> **What you have to do**
All of the data must be output without alteration.

> **Source records**

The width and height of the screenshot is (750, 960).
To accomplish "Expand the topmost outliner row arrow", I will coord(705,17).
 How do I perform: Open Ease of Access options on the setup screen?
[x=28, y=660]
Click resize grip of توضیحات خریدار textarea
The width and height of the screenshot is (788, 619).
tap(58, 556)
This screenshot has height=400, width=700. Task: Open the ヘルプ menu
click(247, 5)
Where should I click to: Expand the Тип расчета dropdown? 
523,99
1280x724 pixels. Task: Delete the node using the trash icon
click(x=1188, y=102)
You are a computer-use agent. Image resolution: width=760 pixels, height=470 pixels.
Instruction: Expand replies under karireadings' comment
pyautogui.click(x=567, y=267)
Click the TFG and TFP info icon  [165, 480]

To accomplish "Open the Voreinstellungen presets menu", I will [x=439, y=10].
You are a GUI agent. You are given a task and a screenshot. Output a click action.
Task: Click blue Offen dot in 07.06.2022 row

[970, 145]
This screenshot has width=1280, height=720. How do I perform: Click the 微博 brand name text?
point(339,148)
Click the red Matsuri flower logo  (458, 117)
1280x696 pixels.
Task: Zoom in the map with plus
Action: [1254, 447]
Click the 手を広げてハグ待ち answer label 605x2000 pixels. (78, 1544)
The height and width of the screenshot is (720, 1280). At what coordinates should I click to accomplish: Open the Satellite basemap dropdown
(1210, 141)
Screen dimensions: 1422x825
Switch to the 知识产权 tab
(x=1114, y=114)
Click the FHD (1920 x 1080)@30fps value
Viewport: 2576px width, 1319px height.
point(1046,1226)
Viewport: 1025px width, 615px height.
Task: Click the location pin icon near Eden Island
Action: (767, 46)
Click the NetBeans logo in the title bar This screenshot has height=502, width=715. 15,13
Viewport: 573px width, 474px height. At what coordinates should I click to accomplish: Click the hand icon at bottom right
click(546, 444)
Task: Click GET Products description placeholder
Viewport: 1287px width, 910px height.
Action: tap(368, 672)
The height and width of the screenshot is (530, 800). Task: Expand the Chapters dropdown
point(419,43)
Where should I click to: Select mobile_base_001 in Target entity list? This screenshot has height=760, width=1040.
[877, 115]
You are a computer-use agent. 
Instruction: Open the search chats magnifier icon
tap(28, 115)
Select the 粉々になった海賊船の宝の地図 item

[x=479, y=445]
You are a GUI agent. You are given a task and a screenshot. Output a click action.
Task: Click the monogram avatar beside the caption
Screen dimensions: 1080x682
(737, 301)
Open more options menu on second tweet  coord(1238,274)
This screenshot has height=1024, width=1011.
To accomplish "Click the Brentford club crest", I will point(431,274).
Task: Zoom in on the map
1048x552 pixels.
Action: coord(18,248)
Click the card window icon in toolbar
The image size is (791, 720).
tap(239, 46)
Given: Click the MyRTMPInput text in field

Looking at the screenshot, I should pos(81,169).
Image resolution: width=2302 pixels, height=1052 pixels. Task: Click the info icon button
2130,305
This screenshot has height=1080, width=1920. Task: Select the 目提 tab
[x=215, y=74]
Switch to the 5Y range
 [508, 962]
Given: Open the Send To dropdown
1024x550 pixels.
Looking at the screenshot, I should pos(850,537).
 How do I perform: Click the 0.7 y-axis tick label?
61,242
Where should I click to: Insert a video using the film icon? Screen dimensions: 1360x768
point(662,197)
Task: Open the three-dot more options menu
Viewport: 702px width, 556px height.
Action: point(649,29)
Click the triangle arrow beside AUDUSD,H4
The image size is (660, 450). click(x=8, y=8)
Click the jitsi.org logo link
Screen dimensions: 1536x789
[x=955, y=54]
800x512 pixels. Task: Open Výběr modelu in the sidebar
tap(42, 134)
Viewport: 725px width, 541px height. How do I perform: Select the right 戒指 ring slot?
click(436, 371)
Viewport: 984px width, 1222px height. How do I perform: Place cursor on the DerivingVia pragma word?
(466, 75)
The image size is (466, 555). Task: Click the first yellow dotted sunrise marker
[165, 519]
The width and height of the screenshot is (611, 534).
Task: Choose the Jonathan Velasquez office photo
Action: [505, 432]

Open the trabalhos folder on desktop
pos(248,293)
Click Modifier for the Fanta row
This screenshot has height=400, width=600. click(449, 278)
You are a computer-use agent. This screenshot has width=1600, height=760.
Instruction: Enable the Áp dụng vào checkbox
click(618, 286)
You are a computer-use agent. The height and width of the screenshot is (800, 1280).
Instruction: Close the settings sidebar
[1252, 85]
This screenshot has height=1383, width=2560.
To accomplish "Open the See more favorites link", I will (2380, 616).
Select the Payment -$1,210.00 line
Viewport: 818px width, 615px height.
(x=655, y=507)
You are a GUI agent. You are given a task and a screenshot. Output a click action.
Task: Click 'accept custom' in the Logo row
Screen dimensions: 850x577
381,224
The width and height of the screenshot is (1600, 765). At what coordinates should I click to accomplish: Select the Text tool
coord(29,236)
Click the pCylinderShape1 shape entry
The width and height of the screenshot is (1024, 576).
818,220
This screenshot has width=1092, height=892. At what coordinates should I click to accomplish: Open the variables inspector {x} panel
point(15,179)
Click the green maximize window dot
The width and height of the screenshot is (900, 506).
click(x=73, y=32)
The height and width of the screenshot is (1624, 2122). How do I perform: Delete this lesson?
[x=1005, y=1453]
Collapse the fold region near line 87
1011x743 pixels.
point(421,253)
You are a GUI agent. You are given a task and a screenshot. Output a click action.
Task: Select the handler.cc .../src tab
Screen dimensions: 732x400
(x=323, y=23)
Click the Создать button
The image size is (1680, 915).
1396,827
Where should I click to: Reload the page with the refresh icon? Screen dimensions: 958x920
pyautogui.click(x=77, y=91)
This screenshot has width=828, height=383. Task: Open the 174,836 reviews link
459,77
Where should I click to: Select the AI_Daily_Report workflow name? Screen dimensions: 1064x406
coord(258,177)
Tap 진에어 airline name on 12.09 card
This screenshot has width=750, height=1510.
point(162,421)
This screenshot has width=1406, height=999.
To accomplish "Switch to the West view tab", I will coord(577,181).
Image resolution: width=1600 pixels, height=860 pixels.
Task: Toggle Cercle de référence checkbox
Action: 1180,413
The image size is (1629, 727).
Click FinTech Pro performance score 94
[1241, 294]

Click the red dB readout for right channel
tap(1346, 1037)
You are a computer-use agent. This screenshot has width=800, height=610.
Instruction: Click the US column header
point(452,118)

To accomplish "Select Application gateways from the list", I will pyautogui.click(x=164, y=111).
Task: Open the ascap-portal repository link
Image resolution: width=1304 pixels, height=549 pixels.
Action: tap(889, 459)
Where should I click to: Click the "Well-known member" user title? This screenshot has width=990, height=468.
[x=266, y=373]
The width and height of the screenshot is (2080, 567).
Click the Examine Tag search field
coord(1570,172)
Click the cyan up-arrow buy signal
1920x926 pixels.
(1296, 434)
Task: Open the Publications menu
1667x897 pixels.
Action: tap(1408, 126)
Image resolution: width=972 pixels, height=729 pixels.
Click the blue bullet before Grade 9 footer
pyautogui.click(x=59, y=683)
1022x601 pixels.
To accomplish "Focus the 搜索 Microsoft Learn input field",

> **Exercise solution**
The width and height of the screenshot is (750, 960).
To accomplish "Expand the topmost outliner row arrow", I will coord(705,17).
 How do I perform: Open Ease of Access options on the setup screen?
[x=28, y=660]
Click resize grip of توضیحات خریدار textarea
The width and height of the screenshot is (788, 619).
tap(58, 556)
This screenshot has height=400, width=700. Task: Open the ヘルプ menu
click(247, 5)
Where should I click to: Expand the Тип расчета dropdown? 
523,99
1280x724 pixels. Task: Delete the node using the trash icon
click(x=1188, y=102)
You are a computer-use agent. Image resolution: width=760 pixels, height=470 pixels.
Instruction: Expand replies under karireadings' comment
pyautogui.click(x=567, y=267)
Click the TFG and TFP info icon  [165, 480]

To accomplish "Open the Voreinstellungen presets menu", I will [x=439, y=10].
You are a GUI agent. You are given a task and a screenshot. Output a click action.
Task: Click blue Offen dot in 07.06.2022 row

[970, 145]
This screenshot has width=1280, height=720. How do I perform: Click the 微博 brand name text?
point(339,148)
Click the red Matsuri flower logo  (458, 117)
1280x696 pixels.
Task: Zoom in the map with plus
Action: [1254, 447]
Click the 手を広げてハグ待ち answer label 605x2000 pixels. (78, 1544)
The height and width of the screenshot is (720, 1280). At what coordinates should I click to accomplish: Open the Satellite basemap dropdown
(1210, 141)
Screen dimensions: 1422x825
Switch to the 知识产权 tab
(x=1114, y=114)
Click the FHD (1920 x 1080)@30fps value
Viewport: 2576px width, 1319px height.
point(1046,1226)
Viewport: 1025px width, 615px height.
Task: Click the location pin icon near Eden Island
Action: (767, 46)
Click the NetBeans logo in the title bar This screenshot has height=502, width=715. 15,13
Viewport: 573px width, 474px height. At what coordinates should I click to accomplish: Click the hand icon at bottom right
click(546, 444)
Task: Click GET Products description placeholder
Viewport: 1287px width, 910px height.
Action: tap(368, 672)
The height and width of the screenshot is (530, 800). Task: Expand the Chapters dropdown
point(419,43)
Where should I click to: Select mobile_base_001 in Target entity list? This screenshot has height=760, width=1040.
[877, 115]
You are a computer-use agent. 
Instruction: Open the search chats magnifier icon
tap(28, 115)
Select the 粉々になった海賊船の宝の地図 item

[x=479, y=445]
You are a GUI agent. You are given a task and a screenshot. Output a click action.
Task: Click the monogram avatar beside the caption
Screen dimensions: 1080x682
(737, 301)
Open more options menu on second tweet  coord(1238,274)
This screenshot has height=1024, width=1011.
To accomplish "Click the Brentford club crest", I will point(431,274).
Task: Zoom in on the map
1048x552 pixels.
Action: coord(18,248)
Click the card window icon in toolbar
The image size is (791, 720).
tap(239, 46)
Given: Click the MyRTMPInput text in field

Looking at the screenshot, I should pos(81,169).
Image resolution: width=2302 pixels, height=1052 pixels. Task: Click the info icon button
2130,305
This screenshot has height=1080, width=1920. Task: Select the 目提 tab
[x=215, y=74]
Switch to the 5Y range
 [508, 962]
Given: Open the Send To dropdown
1024x550 pixels.
Looking at the screenshot, I should pos(850,537).
 How do I perform: Click the 0.7 y-axis tick label?
61,242
Where should I click to: Insert a video using the film icon? Screen dimensions: 1360x768
point(662,197)
Task: Open the three-dot more options menu
Viewport: 702px width, 556px height.
Action: point(649,29)
Click the triangle arrow beside AUDUSD,H4
The image size is (660, 450). click(x=8, y=8)
Click the jitsi.org logo link
Screen dimensions: 1536x789
[x=955, y=54]
800x512 pixels. Task: Open Výběr modelu in the sidebar
tap(42, 134)
Viewport: 725px width, 541px height. How do I perform: Select the right 戒指 ring slot?
click(436, 371)
Viewport: 984px width, 1222px height. How do I perform: Place cursor on the DerivingVia pragma word?
(466, 75)
The image size is (466, 555). Task: Click the first yellow dotted sunrise marker
[165, 519]
The width and height of the screenshot is (611, 534).
Task: Choose the Jonathan Velasquez office photo
Action: [505, 432]

Open the trabalhos folder on desktop
pos(248,293)
Click Modifier for the Fanta row
This screenshot has height=400, width=600. click(449, 278)
You are a computer-use agent. This screenshot has width=1600, height=760.
Instruction: Enable the Áp dụng vào checkbox
click(618, 286)
You are a computer-use agent. The height and width of the screenshot is (800, 1280).
Instruction: Close the settings sidebar
[1252, 85]
This screenshot has height=1383, width=2560.
To accomplish "Open the See more favorites link", I will (2380, 616).
Select the Payment -$1,210.00 line
Viewport: 818px width, 615px height.
(x=655, y=507)
You are a GUI agent. You are given a task and a screenshot. Output a click action.
Task: Click 'accept custom' in the Logo row
Screen dimensions: 850x577
381,224
The width and height of the screenshot is (1600, 765). At what coordinates should I click to accomplish: Select the Text tool
coord(29,236)
Click the pCylinderShape1 shape entry
The width and height of the screenshot is (1024, 576).
818,220
This screenshot has width=1092, height=892. At what coordinates should I click to accomplish: Open the variables inspector {x} panel
point(15,179)
Click the green maximize window dot
The width and height of the screenshot is (900, 506).
click(x=73, y=32)
The height and width of the screenshot is (1624, 2122). How do I perform: Delete this lesson?
[x=1005, y=1453]
Collapse the fold region near line 87
1011x743 pixels.
point(421,253)
You are a GUI agent. You are given a task and a screenshot. Output a click action.
Task: Select the handler.cc .../src tab
Screen dimensions: 732x400
(x=323, y=23)
Click the Создать button
The image size is (1680, 915).
1396,827
Where should I click to: Reload the page with the refresh icon? Screen dimensions: 958x920
pyautogui.click(x=77, y=91)
This screenshot has width=828, height=383. Task: Open the 174,836 reviews link
459,77
Where should I click to: Select the AI_Daily_Report workflow name? Screen dimensions: 1064x406
coord(258,177)
Tap 진에어 airline name on 12.09 card
This screenshot has width=750, height=1510.
point(162,421)
This screenshot has width=1406, height=999.
To accomplish "Switch to the West view tab", I will coord(577,181).
Image resolution: width=1600 pixels, height=860 pixels.
Task: Toggle Cercle de référence checkbox
Action: 1180,413
The image size is (1629, 727).
Click FinTech Pro performance score 94
[1241, 294]

Click the red dB readout for right channel
tap(1346, 1037)
You are a computer-use agent. This screenshot has width=800, height=610.
Instruction: Click the US column header
point(452,118)

To accomplish "Select Application gateways from the list", I will pyautogui.click(x=164, y=111).
Task: Open the ascap-portal repository link
Image resolution: width=1304 pixels, height=549 pixels.
Action: tap(889, 459)
Where should I click to: Click the "Well-known member" user title? This screenshot has width=990, height=468.
[x=266, y=373]
The width and height of the screenshot is (2080, 567).
Click the Examine Tag search field
coord(1570,172)
Click the cyan up-arrow buy signal
1920x926 pixels.
(1296, 434)
Task: Open the Publications menu
1667x897 pixels.
Action: tap(1408, 126)
Image resolution: width=972 pixels, height=729 pixels.
Click the blue bullet before Grade 9 footer
pyautogui.click(x=59, y=683)
1022x601 pixels.
To accomplish "Focus the 搜索 Microsoft Learn input field",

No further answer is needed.